→ Your instructions
For this exercise, return the line containing "Task: Click 80 cm in the RF-PA35083M row" and every line after it through the end of the records below, without alteration.

→ Information supplied
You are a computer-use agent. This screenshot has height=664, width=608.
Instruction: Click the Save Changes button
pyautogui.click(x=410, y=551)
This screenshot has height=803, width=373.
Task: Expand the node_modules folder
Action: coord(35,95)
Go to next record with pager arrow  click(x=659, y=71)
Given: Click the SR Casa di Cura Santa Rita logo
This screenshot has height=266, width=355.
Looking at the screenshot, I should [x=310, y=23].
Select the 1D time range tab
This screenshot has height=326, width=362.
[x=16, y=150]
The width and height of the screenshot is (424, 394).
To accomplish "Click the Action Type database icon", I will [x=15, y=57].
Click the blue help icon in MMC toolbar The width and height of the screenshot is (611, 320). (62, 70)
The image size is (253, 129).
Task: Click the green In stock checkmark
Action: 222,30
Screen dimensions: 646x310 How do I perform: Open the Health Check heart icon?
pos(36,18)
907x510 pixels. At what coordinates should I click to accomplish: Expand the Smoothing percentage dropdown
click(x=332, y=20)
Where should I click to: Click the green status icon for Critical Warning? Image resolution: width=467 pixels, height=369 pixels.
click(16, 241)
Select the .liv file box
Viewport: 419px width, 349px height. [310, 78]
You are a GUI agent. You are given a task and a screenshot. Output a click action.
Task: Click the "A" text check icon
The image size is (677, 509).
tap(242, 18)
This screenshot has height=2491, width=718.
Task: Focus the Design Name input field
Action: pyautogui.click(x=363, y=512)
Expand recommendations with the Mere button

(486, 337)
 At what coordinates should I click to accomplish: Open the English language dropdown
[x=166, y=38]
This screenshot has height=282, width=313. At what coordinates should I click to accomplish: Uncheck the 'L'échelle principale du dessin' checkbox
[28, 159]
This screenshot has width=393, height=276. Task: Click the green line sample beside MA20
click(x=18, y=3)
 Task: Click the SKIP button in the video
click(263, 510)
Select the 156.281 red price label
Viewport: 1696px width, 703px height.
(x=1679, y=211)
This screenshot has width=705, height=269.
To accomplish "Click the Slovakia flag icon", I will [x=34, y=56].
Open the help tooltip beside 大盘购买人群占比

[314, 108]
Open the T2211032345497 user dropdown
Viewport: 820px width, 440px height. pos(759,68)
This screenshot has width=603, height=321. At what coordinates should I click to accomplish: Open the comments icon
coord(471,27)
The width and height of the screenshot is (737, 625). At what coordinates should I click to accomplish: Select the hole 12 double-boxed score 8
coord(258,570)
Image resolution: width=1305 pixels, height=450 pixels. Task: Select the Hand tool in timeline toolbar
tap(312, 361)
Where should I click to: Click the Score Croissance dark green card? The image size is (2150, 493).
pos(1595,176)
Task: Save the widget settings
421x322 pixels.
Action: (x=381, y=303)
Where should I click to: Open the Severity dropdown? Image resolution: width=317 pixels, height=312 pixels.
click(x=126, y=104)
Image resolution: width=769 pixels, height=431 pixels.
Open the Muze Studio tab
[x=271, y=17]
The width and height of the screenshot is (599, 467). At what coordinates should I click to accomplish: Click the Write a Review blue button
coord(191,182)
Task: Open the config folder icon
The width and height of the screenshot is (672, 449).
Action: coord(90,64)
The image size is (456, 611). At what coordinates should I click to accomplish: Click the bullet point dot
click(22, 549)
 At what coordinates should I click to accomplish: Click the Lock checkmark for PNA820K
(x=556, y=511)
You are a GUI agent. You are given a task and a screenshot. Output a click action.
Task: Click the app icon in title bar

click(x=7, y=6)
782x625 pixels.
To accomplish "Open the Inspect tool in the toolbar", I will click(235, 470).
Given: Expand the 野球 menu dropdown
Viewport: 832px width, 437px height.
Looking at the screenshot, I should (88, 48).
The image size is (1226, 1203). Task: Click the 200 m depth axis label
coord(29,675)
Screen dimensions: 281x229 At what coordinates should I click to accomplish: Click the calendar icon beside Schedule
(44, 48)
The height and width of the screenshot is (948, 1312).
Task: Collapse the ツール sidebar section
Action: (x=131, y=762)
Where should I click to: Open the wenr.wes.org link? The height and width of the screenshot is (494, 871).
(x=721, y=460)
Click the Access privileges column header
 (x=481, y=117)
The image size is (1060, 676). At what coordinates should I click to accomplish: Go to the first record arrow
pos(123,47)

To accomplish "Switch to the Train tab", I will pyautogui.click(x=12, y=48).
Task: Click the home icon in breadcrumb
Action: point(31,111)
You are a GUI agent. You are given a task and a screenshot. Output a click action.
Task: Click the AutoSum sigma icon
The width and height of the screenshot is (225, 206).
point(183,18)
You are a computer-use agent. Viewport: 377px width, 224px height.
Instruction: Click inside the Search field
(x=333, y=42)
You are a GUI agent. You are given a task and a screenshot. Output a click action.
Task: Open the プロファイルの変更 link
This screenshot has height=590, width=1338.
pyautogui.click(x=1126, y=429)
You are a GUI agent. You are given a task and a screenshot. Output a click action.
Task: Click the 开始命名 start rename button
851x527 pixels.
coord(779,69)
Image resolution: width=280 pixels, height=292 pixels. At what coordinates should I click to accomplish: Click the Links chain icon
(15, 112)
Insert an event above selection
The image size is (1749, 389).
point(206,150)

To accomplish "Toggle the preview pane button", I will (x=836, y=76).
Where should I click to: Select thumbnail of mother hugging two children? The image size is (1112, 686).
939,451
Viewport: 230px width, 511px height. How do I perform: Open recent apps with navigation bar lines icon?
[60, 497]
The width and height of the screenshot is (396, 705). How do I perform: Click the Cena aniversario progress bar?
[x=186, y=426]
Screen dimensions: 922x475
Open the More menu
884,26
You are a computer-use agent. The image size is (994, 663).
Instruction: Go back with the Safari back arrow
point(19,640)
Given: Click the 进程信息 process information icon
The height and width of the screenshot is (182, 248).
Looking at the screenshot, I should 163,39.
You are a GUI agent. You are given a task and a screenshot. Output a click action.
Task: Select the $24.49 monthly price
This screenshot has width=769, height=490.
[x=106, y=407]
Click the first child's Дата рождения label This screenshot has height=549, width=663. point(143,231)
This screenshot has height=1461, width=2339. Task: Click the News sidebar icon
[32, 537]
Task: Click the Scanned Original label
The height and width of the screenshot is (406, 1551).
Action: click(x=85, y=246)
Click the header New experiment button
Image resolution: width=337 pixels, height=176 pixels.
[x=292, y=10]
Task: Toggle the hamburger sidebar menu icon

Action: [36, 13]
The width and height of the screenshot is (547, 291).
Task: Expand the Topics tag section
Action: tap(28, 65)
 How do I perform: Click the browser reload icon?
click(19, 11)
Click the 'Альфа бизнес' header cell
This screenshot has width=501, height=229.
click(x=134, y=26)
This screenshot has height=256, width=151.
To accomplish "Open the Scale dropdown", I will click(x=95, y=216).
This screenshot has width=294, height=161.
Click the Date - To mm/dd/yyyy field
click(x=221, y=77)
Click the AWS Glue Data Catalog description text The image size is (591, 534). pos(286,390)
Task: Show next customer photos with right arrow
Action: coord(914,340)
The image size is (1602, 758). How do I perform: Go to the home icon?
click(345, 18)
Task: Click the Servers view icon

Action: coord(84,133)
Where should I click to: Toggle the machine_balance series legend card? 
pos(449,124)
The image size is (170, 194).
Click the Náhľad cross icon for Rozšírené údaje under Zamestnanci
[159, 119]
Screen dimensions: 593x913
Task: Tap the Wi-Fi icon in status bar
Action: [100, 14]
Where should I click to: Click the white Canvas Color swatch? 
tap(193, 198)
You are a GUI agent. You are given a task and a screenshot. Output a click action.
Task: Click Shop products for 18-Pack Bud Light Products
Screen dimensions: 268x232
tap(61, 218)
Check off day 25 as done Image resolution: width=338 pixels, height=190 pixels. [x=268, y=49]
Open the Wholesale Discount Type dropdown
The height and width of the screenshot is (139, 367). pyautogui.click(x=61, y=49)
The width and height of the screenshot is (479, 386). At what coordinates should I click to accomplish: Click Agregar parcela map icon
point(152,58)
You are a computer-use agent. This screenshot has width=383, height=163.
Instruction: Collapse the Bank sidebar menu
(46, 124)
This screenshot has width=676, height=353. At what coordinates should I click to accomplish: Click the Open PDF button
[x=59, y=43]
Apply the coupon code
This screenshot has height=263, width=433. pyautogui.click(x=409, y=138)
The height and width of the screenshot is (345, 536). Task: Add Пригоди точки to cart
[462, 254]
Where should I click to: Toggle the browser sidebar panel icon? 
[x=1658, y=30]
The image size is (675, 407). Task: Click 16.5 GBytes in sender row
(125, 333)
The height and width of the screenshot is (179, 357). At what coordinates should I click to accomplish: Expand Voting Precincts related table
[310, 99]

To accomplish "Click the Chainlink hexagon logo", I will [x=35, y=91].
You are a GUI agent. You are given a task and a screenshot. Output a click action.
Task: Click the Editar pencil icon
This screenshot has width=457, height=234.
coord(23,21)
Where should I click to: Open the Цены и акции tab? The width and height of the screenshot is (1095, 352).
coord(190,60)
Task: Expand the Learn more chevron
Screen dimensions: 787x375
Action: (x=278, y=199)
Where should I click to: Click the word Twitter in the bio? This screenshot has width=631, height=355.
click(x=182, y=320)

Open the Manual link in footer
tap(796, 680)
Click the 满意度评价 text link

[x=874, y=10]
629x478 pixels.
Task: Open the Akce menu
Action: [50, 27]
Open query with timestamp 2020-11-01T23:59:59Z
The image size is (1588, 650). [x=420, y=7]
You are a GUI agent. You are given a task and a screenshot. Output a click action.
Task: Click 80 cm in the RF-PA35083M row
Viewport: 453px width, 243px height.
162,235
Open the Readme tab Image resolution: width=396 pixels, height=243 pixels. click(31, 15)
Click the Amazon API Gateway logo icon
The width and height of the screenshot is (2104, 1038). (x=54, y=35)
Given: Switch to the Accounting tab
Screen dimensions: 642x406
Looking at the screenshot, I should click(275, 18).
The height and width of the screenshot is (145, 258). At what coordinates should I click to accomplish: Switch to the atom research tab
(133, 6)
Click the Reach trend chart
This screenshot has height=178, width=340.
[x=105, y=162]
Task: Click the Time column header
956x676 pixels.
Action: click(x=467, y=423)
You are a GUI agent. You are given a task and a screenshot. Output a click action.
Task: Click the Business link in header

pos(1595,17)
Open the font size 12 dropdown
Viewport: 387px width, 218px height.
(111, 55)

→ Solved exercise
Task: Click 80 cm in the RF-PA35083M row
Viewport: 453px width, 243px height.
162,235
Open the Readme tab Image resolution: width=396 pixels, height=243 pixels. click(31, 15)
Click the Amazon API Gateway logo icon
The width and height of the screenshot is (2104, 1038). (x=54, y=35)
Given: Switch to the Accounting tab
Screen dimensions: 642x406
Looking at the screenshot, I should click(275, 18).
The height and width of the screenshot is (145, 258). At what coordinates should I click to accomplish: Switch to the atom research tab
(133, 6)
Click the Reach trend chart
This screenshot has height=178, width=340.
[x=105, y=162]
Task: Click the Time column header
956x676 pixels.
Action: click(x=467, y=423)
You are a GUI agent. You are given a task and a screenshot. Output a click action.
Task: Click the Business link in header

pos(1595,17)
Open the font size 12 dropdown
Viewport: 387px width, 218px height.
(111, 55)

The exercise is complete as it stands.